**Request 1**
Transcribe the part of the equal-step tuning module text below that falls between "backslash_ratio: Converts steps" and "provided rational number.", inclusive.

**Document extract**

****************

This module provides helper functions for equal-step tunings.

Functions

new: Returns an array consisting of the components of an equal-step tuning.

parse: Designed to convert strings in the format [number of steps]ed[equave] into an ET structure, and returns it via the new function. For example, ET.parse("12edo") returns an array containing {12, 2, "edo"}

as_string: Returns the string representation for an ET structure.

backslash_ratio: Converts steps to a proper ratio as a floating-point number.

backslash_display: Displays an ET structure in backslash form ([steps]\[number of divisions]).

cents: Converts the interval an ET structure represents to cents.

hekts: Converts the interval an ET structure represents to hekts (relative cent of 13edt).

approximate: Returns the floor, round, or ceiling of a particular ratio.

tempers_out: Determines if an ET tempers out a provided rational number.

is_highly_composite: Determines if an ET is highly composite.

is_zeta: Determines if an ET holds any zeta records.

why_zeta: Describes what specific properties an ET has if it is a zeta record ET.

local rat = require("Module:Rational")
local seq = require("Module:Sequence")
local p = {}

local common_suffix = {
	["3/2"] = "f",
	["2"] = "o",
	["2/1"] = "o",
	["3"] = "t",
	["3/1"] = "t",
}

local common_ratio = {
	["f"] = rat.new(3, 2),
	["o"] = 2,
	["t"] = 3,
	["ϕ"] = (1 + math.sqrt(5)) / 2,
	["n"] = math.exp(1),
	["π"] = math.pi
}

-- create a ET structure <size>ed<equave>
function p.new(size, equave, suffix)
	size = size or 12
	equave = equave or 2
	if suffix == nil then
		local equave_n, equave_m = rat.as_pair(equave)
		local equave_ratio = rat.as_ratio(equave)
		equave_ratio = equave_ratio:lower()
		suffix = "ed"
		if common_suffix[equave_ratio] then
			suffix = suffix .. common_suffix[equave_ratio]
		elseif equave_m == 1 then
			suffix = suffix .. equave_n
		else
			suffix = suffix .. equave_ratio
		end
	end
	return { size = size, equave = equave, suffix = suffix }
end

-- parse a ET structure
function p.parse(unparsed)
	local size, suffix, equave = unparsed:match("^(%d+%.*%d*)([Ee][Dd](.+))$")

****************

**Supplied data**
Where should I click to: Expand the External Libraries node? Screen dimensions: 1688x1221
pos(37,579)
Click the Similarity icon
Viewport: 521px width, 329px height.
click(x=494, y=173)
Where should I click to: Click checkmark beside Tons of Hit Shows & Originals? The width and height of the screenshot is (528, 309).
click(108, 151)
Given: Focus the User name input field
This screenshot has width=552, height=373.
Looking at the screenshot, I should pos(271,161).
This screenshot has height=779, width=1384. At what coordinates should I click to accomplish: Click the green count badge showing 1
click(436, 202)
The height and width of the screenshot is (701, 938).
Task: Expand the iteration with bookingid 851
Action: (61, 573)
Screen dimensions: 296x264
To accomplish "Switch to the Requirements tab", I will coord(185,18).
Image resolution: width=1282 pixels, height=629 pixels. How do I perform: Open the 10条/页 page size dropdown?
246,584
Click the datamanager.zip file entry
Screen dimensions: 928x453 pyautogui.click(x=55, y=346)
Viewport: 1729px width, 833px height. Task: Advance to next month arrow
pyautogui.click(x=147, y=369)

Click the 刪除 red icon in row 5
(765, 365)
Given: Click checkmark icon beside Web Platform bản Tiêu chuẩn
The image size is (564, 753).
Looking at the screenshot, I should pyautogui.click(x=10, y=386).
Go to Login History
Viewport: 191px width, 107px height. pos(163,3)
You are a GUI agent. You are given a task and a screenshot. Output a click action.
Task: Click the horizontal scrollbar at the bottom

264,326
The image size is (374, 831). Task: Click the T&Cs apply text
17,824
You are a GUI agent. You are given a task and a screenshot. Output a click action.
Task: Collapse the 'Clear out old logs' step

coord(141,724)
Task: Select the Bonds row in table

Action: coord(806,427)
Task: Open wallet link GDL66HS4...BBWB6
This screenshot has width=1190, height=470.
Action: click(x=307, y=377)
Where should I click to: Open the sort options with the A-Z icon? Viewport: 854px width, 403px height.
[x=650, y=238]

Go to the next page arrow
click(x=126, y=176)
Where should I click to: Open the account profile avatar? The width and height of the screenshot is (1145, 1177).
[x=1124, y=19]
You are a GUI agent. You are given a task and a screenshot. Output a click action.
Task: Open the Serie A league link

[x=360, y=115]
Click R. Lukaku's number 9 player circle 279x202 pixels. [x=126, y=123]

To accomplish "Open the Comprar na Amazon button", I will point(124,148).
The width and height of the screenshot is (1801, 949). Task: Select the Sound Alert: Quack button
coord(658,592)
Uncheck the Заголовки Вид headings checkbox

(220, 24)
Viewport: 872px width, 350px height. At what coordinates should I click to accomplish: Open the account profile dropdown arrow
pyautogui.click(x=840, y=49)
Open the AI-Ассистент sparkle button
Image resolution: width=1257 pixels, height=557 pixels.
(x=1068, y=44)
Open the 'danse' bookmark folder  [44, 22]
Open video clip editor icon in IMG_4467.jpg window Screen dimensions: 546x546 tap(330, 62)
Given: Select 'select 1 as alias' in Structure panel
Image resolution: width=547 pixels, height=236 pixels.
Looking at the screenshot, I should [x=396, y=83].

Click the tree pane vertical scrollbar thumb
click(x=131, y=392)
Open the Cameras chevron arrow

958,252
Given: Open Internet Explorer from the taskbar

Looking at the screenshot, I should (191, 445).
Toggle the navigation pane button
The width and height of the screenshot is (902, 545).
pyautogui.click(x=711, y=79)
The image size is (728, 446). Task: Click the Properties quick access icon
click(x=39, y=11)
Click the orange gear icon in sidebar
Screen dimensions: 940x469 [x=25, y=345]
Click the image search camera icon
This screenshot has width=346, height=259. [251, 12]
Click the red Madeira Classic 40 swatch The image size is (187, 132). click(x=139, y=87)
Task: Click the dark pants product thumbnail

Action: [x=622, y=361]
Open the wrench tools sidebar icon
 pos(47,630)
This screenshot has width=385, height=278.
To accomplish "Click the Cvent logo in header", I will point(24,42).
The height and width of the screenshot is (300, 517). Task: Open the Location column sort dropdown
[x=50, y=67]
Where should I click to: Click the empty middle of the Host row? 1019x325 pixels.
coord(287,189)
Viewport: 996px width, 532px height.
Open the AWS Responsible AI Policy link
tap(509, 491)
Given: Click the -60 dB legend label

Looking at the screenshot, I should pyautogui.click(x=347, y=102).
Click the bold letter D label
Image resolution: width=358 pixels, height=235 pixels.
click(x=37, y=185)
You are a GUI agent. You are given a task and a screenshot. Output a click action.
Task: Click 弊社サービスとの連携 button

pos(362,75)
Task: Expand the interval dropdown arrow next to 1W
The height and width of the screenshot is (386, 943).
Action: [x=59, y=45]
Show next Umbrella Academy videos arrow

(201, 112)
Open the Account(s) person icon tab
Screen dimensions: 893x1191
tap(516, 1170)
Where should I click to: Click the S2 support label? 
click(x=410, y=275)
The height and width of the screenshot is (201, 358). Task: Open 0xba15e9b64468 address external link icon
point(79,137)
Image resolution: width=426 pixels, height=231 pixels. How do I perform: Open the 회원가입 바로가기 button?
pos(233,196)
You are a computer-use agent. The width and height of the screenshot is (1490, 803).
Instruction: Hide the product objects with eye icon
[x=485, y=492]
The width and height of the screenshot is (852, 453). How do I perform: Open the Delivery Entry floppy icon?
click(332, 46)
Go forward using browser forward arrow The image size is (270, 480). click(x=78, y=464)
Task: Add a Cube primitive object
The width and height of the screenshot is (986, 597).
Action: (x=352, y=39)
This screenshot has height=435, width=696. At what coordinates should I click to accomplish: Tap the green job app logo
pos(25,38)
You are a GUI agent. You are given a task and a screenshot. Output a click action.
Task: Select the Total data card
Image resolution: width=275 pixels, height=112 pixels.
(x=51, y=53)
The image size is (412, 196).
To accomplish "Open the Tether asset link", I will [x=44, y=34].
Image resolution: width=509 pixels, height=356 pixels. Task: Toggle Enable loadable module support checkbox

****************

**Request 2**
Show every line of the listing above that contains the word "Select".

**Written answer 1**
backslash_ratio: Converts steps to a proper ratio as a floating-point number.

backslash_display: Displays an ET structure in backslash form ([steps]\[number of divisions]).

cents: Converts the interval an ET structure represents to cents.

hekts: Converts the interval an ET structure represents to hekts (relative cent of 13edt).

approximate: Returns the floor, round, or ceiling of a particular ratio.

tempers_out: Determines if an ET tempers out a provided rational number.

**Written answer 2**
Task: Select the Bonds row in table
The width and height of the screenshot is (1801, 949). Task: Select the Sound Alert: Quack button
Given: Select 'select 1 as alias' in Structure panel
Task: Select the Total data card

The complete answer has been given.